Environmental Health and Safety

Monitoring, Exposure Assessments and Related Requirements

Monitoring and Exposure Assessments

The OSHA permissible exposure limit (PEL) for formaldehyde is 0.75 parts per million (ppm) as an 8-hour time weighted average (TWA) and a short-term exposure limit (STEL) of 2 ppm in a 15-minute period. The OSHA action level (AL) for formaldehyde is 0.5 ppm as an 8-hour TWA. The action level is the threshold for increased exposure monitoring and initiation of medical surveillance.

Exposure monitoring is required for work areas where the concentration of formaldehyde exceeds the STEL or AL. Representative sampling will be performed in order to determine which university work activities fall within this scope. EHS will conduct initial exposure monitoring for employees who may be exposed at or above the STEL or AL. Initial monitoring will be repeated each time there is a change in production, equipment, personnel, or control measures which may result in new or additional exposure to formaldehyde. If an employee exhibits signs and symptoms of formaldehyde exposure, EHS will promptly monitor the affected employee’s exposure. Periodic monitoring will be conducted for those employees with initial monitoring results at or above the STEL or AL. If the last monitoring results reveal employee exposure at or above the AL or STEL, EHS will repeat monitoring at least every six months. Periodic monitoring will be discontinued if the results from two consecutive sampling periods show that the employee exposure is below the AL and the STEL.

Processes or occupational activities at Virginia Tech that may result in formaldehyde exposure include (but are not limited to):

  • Handling biological specimens/tissues preserved in formaldehyde,
  • Sterilization or disinfection procedures,
  • Embalming procedures,
  • Gross Anatomy laboratories involving cadavers,
  • Fumigation procedures,

If all work using formaldehyde-containing materials is performed inside a chemical fume hood or using a snorkel or similar engineering control, it is presumed that exposures over 0.1 ppm will not occur unless there is a spill outside of these controls. Similarly, if all work is performed in a Class II A2, B or C1 biosafety cabinet that is connected to the building hazardous exhaust system, and where only small quantities are used, it is presumed that exposures over 0.1 ppm will not occur. Work with minute quantities where the exposures are of very short duration (for example, opening up a small container of formalin in which to place a piece of excised tissue) are also not an exposure concern. For assistance or to arrange monitoring for suspect work exposures, please contact EHS directly.

Employee Notification

Employee(s) will be notified in writing of the results of the assessment within 15 workdays or the results will be posted in an appropriate location accessible to all affected persons.

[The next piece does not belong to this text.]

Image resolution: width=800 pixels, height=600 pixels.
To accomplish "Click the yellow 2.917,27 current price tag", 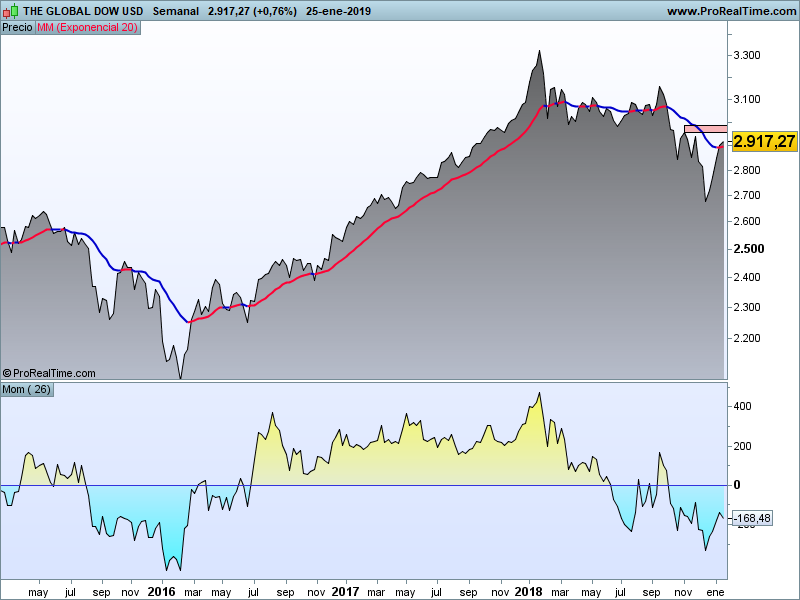I will click(x=764, y=141).
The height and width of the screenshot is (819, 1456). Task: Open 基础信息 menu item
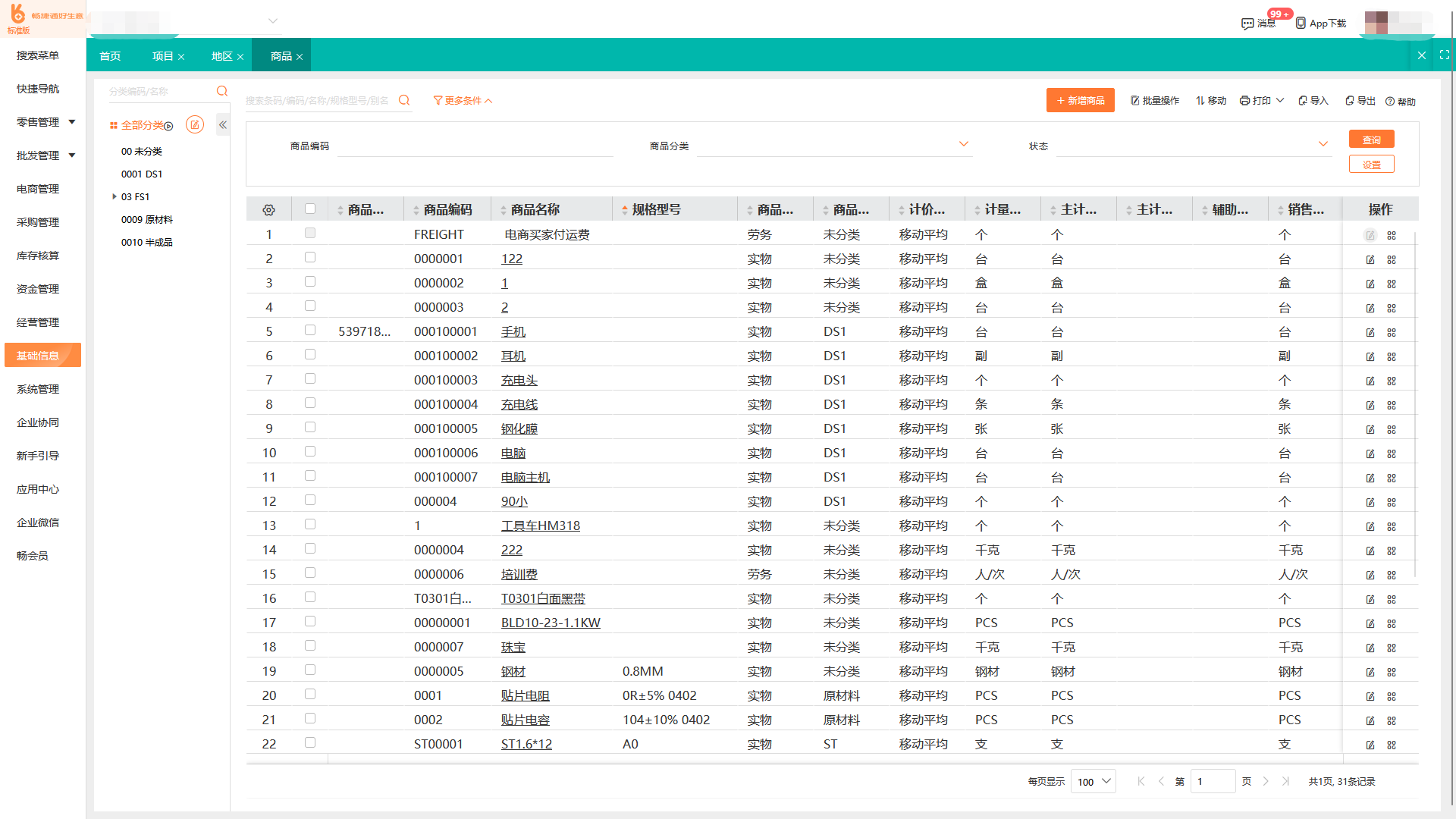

If the result is above the STEL, AL or PEL, the notification will include the actions that are being taken to reduce the exposure to below these limits.

Regulated Areas

The university will establish regulated areas where the concentration of airborne formaldehyde exceeds either the PEL or the STEL and post and maintain legible signs bearing the following information at all entrances or access ways:


Access to the regulated area shall be limited to authorized persons who have been trained to recognize the hazards of formaldehyde.

Medical Services

Medical surveillance will be provided by EHS for all employees exposed to formaldehyde at or above the AL or STEL. Occupational medical services are also available for employees who develop signs and symptoms of overexposure to formaldehyde and for employees exposed to formaldehyde in emergencies. If respirators need to be worn by an employee, the employee must be medically cleared, fitted to the respirator and trained annually by EHS.

Hazard Communication

Each histology, pathology, and human or animal anatomy laboratory, and any workgroup using formaldehyde outside of other types of laboratories, must include formaldehyde in its hazard communication program. This includes proper labeling and having a Safety Data Sheet (SDS).